Calendrier de l’avAnt – Ep. 5 Origine du 1er mai.
Nous y sommes ! Ce vendredi nous serons le 1er mai, journée internationale de lutte pour les travailleuses et travailleurs.
Le 1er mai n’est pas la « Fête du Travail » telle que certains voudraient la dépolitiser, mais la Journée internationale de lutte pour les travailleuses et travailleurs. Ses racines sont plongées dans le sang et la détermination.
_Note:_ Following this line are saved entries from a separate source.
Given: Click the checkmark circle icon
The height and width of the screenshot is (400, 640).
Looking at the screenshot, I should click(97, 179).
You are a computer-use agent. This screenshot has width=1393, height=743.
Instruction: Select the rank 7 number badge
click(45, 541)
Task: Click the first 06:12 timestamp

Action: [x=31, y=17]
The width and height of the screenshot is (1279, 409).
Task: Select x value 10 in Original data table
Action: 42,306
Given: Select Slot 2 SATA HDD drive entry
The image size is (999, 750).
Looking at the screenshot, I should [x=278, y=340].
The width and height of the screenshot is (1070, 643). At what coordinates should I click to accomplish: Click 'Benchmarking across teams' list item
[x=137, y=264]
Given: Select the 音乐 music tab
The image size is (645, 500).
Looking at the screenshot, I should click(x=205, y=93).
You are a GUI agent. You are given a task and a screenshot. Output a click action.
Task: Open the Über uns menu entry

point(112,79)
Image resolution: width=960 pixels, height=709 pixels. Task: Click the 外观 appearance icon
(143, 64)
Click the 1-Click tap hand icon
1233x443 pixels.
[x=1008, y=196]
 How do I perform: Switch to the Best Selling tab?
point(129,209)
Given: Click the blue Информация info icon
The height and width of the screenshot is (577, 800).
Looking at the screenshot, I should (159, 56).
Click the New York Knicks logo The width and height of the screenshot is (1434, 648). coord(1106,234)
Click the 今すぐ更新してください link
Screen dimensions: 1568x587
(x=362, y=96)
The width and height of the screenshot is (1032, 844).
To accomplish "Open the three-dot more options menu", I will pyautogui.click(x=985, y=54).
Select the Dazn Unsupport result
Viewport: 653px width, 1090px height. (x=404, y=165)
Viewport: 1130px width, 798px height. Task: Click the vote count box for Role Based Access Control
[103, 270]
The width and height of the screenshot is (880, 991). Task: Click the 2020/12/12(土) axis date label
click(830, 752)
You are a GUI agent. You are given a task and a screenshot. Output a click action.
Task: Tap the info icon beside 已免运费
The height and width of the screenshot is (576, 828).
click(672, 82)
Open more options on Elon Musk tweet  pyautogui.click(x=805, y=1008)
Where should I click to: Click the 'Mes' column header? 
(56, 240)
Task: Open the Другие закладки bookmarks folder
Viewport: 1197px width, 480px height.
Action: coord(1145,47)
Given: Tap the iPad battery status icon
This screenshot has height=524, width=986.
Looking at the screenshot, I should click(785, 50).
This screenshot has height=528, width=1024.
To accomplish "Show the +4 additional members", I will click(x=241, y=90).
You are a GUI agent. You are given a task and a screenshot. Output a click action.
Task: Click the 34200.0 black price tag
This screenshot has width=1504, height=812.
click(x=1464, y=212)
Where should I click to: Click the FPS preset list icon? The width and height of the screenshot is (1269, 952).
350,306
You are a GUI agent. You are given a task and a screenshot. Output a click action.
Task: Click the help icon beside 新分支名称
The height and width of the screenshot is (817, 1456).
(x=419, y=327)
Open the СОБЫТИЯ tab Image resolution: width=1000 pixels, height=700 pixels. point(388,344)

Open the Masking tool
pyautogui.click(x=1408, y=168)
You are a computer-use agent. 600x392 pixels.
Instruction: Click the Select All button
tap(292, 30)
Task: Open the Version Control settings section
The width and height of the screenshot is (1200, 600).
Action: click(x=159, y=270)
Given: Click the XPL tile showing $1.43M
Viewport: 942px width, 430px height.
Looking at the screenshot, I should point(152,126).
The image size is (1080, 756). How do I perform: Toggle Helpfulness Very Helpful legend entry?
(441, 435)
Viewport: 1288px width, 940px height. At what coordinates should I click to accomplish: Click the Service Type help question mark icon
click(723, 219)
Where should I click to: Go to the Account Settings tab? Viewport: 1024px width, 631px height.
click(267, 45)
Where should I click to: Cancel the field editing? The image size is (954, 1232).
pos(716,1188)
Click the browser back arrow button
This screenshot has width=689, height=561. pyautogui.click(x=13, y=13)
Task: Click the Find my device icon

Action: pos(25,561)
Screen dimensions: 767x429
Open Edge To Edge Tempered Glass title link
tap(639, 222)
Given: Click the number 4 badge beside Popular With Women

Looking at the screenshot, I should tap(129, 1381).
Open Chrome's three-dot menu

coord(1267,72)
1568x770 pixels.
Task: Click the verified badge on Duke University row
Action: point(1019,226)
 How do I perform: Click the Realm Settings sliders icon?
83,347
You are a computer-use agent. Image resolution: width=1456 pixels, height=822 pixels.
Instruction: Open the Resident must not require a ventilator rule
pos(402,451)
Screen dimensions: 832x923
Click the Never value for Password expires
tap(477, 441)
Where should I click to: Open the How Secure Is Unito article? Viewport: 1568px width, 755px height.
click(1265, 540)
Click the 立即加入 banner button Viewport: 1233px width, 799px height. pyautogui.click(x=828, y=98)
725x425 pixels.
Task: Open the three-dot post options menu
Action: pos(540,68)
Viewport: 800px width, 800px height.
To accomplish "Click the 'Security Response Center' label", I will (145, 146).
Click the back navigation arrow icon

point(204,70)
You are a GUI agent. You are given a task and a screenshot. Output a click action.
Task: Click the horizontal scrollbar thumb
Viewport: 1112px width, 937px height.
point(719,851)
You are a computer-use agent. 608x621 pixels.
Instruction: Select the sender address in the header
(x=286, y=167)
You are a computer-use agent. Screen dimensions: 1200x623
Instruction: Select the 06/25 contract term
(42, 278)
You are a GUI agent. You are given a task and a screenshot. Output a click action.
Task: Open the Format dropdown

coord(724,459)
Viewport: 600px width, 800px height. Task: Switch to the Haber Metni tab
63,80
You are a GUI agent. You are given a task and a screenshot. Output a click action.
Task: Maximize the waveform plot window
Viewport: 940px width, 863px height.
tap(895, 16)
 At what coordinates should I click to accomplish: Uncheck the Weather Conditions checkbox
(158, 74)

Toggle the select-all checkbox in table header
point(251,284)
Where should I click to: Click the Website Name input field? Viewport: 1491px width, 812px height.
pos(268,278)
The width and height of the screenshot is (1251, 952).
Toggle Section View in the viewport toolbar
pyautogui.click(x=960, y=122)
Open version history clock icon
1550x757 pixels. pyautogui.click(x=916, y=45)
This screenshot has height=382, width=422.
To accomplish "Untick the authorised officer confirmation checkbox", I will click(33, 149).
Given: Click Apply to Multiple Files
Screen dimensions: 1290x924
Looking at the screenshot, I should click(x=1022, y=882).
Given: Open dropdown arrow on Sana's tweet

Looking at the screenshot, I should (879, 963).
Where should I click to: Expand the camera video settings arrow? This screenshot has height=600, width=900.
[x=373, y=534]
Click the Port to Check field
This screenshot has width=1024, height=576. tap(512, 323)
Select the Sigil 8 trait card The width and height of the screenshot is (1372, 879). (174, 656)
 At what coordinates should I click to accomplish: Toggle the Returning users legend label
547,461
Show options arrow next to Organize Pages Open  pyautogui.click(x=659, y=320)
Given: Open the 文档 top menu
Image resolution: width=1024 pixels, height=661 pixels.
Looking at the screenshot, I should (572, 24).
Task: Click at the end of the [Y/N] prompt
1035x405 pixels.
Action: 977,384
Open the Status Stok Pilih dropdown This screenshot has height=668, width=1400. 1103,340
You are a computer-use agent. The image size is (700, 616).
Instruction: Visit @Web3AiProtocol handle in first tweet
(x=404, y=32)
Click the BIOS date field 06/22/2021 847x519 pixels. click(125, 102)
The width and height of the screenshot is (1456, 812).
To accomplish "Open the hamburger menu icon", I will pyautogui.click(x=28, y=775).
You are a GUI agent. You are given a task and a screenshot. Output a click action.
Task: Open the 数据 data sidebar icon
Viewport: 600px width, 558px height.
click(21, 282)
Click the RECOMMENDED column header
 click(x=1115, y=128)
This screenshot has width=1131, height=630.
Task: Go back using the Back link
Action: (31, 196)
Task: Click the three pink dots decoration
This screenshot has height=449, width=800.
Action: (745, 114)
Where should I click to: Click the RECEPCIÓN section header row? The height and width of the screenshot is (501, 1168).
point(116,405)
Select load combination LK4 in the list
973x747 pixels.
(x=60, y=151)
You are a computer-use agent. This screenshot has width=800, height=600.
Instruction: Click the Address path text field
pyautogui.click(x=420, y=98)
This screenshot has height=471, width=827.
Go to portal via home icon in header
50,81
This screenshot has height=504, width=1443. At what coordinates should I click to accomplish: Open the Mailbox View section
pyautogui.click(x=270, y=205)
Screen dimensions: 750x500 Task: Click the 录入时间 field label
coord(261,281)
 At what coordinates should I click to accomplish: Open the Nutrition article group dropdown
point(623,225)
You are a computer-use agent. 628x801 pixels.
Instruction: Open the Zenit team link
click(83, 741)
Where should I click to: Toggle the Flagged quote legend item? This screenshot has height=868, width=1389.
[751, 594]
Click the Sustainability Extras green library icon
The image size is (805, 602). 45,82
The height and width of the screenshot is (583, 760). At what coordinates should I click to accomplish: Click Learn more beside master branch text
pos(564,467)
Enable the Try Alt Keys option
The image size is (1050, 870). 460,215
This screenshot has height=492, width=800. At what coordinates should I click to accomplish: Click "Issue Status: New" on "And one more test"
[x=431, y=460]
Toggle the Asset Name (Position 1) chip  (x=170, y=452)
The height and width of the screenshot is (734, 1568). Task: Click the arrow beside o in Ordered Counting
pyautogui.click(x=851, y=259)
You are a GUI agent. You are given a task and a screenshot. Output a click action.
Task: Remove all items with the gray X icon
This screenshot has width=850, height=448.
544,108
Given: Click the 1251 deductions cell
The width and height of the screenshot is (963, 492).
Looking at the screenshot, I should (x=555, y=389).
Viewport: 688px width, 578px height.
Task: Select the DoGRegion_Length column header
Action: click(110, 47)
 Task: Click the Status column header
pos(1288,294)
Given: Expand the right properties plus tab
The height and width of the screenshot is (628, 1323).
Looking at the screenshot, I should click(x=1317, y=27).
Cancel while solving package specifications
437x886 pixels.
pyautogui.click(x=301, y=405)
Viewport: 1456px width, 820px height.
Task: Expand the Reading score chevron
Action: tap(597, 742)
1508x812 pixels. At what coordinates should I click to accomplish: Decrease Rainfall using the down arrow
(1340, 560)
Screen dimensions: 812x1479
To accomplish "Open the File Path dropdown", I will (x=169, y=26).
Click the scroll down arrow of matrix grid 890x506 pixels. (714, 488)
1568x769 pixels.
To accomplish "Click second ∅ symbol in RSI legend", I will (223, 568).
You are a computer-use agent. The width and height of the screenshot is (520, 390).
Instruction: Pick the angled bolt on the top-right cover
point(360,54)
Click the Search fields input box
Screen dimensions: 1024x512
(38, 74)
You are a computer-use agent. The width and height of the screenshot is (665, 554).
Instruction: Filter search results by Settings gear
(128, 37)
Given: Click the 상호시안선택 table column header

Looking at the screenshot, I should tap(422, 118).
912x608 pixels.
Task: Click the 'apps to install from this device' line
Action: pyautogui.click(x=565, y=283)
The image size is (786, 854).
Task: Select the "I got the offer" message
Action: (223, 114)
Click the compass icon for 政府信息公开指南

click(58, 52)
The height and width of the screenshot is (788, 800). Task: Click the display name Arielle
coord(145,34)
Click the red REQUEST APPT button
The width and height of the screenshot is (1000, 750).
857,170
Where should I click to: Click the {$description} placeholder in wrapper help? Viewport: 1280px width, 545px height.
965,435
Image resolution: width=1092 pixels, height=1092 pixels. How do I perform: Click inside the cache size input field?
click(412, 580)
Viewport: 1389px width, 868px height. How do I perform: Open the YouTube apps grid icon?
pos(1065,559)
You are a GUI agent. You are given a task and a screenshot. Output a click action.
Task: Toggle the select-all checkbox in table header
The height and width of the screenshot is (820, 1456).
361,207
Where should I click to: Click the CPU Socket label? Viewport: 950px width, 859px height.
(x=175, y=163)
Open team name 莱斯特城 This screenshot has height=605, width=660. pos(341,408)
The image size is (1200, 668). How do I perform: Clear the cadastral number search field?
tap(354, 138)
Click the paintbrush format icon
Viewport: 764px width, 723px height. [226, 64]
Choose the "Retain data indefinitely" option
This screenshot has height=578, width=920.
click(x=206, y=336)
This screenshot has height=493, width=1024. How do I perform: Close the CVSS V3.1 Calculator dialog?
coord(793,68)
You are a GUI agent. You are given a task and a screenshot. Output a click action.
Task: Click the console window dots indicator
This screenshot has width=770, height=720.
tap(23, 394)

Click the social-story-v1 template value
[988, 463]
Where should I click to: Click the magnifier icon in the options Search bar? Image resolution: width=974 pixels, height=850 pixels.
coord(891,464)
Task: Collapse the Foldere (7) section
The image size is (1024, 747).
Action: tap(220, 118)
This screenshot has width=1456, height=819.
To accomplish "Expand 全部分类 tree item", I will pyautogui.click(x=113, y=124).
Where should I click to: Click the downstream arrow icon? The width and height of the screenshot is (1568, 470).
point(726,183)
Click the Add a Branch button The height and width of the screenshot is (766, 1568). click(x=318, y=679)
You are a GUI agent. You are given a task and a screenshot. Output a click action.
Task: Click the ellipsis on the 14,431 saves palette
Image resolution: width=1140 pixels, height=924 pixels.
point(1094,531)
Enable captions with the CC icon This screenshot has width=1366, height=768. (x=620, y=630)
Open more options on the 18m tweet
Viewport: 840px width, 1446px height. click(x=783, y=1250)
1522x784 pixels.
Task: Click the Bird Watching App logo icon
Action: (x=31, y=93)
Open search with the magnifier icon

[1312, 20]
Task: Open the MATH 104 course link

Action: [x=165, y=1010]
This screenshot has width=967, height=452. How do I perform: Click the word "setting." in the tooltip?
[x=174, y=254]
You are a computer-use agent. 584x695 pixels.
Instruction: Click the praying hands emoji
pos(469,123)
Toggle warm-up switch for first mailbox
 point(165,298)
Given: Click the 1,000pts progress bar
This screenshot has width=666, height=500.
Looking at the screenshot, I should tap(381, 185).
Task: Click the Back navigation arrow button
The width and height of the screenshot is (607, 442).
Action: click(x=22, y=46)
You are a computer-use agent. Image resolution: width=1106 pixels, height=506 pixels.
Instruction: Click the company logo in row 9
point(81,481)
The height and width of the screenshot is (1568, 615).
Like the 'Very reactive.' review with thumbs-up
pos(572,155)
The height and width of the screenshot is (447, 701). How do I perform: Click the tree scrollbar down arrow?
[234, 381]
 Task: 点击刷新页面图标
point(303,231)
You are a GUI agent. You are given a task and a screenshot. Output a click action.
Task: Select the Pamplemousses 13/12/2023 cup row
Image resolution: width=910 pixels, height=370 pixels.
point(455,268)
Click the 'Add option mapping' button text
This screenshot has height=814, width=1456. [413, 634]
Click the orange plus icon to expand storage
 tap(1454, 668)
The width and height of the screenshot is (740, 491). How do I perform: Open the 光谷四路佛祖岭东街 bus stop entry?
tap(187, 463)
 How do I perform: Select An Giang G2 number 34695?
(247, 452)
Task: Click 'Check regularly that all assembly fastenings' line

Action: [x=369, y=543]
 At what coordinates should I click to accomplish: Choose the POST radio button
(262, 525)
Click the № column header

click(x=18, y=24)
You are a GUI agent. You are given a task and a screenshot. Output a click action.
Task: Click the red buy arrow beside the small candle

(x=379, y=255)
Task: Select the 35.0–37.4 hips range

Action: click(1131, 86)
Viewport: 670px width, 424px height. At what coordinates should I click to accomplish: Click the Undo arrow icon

D’abord à Chicago en 1886, lors de la sanglante émeute de Haymarket pour la journée de 8 heures, puis en France à Fourmies, le 1er mai 1891. Ce jour-là, l’armée tire sur une manifestation pacifique, faisant neuf morts, dont de très jeunes ouvriers. Ce sacrifice ultime devient le moteur de la solidarité ouvrière française. Le 1er mai symbolise une revendication simple et puissante : 8 heures de travail, 8 heures de repos, 8 heures pour vivre.
C’est cette pression constante qui force le gouvernement à voter la loi des 8 heures en 1919 et qui rend par la même occasion la journée du 1er mai chômée. Si le régime de Vichy tente, en 1941, de récupérer la date pour en faire une « fête de la Concorde sociale » (visant à effacer l’idée de lutte des classes), la CGT et la Résistance ont su préserver son essence révolutionnaire. Aujourd’hui, le 1er mai reste le symbole mondial de notre force collective contre l’exploitation. C’est le jour où l’on rappelle que le progrès social ne se négocie pas par politesse, mais s’arrache par le rapport de force.
Pour en savoir plus :
- Cinq questions sur le 1er mai
- La CGT : Nous ne les laisserons pas nous voler le 1er mai
- Les grandes dates de l’histoire de la CGT
Le saviez-vous ?
L’expression “faire grève” vient de la Place de Grève, à Paris (aujourd’hui Place de l’Hôtel de Ville).
Au Moyen Âge et jusqu’au XIXᵉ siècle, les ouvrier-es sans travail s’y rassemblaient pour attendre un embaucheur.
À l’époque, « faire grève » signifiait donc simplement chercher du travail. Ce n’est qu’au XIXe siècle que le sens a basculé, les ouvrier-es mécontent-es ont commencé à s’y réunir massivement, non plus pour trouver un patron, mais pour cesser collectivement le travail et exiger de meilleures conditions. Le lieu de l’embauche est ainsi devenu, par la force des luttes, le symbole mondial de la résistance ouvrière.
Le mot est resté. Et avec lui, une idée simple, quand le travail s’arrête, la voix des travailleuses et des travailleurs commence à porter.
Nous espérons que ce calendrier de l’avAnt 1er mai, vous aura inspiré-es et vous aura convaincu-es de l’utilité de s’engager dans nos luttes.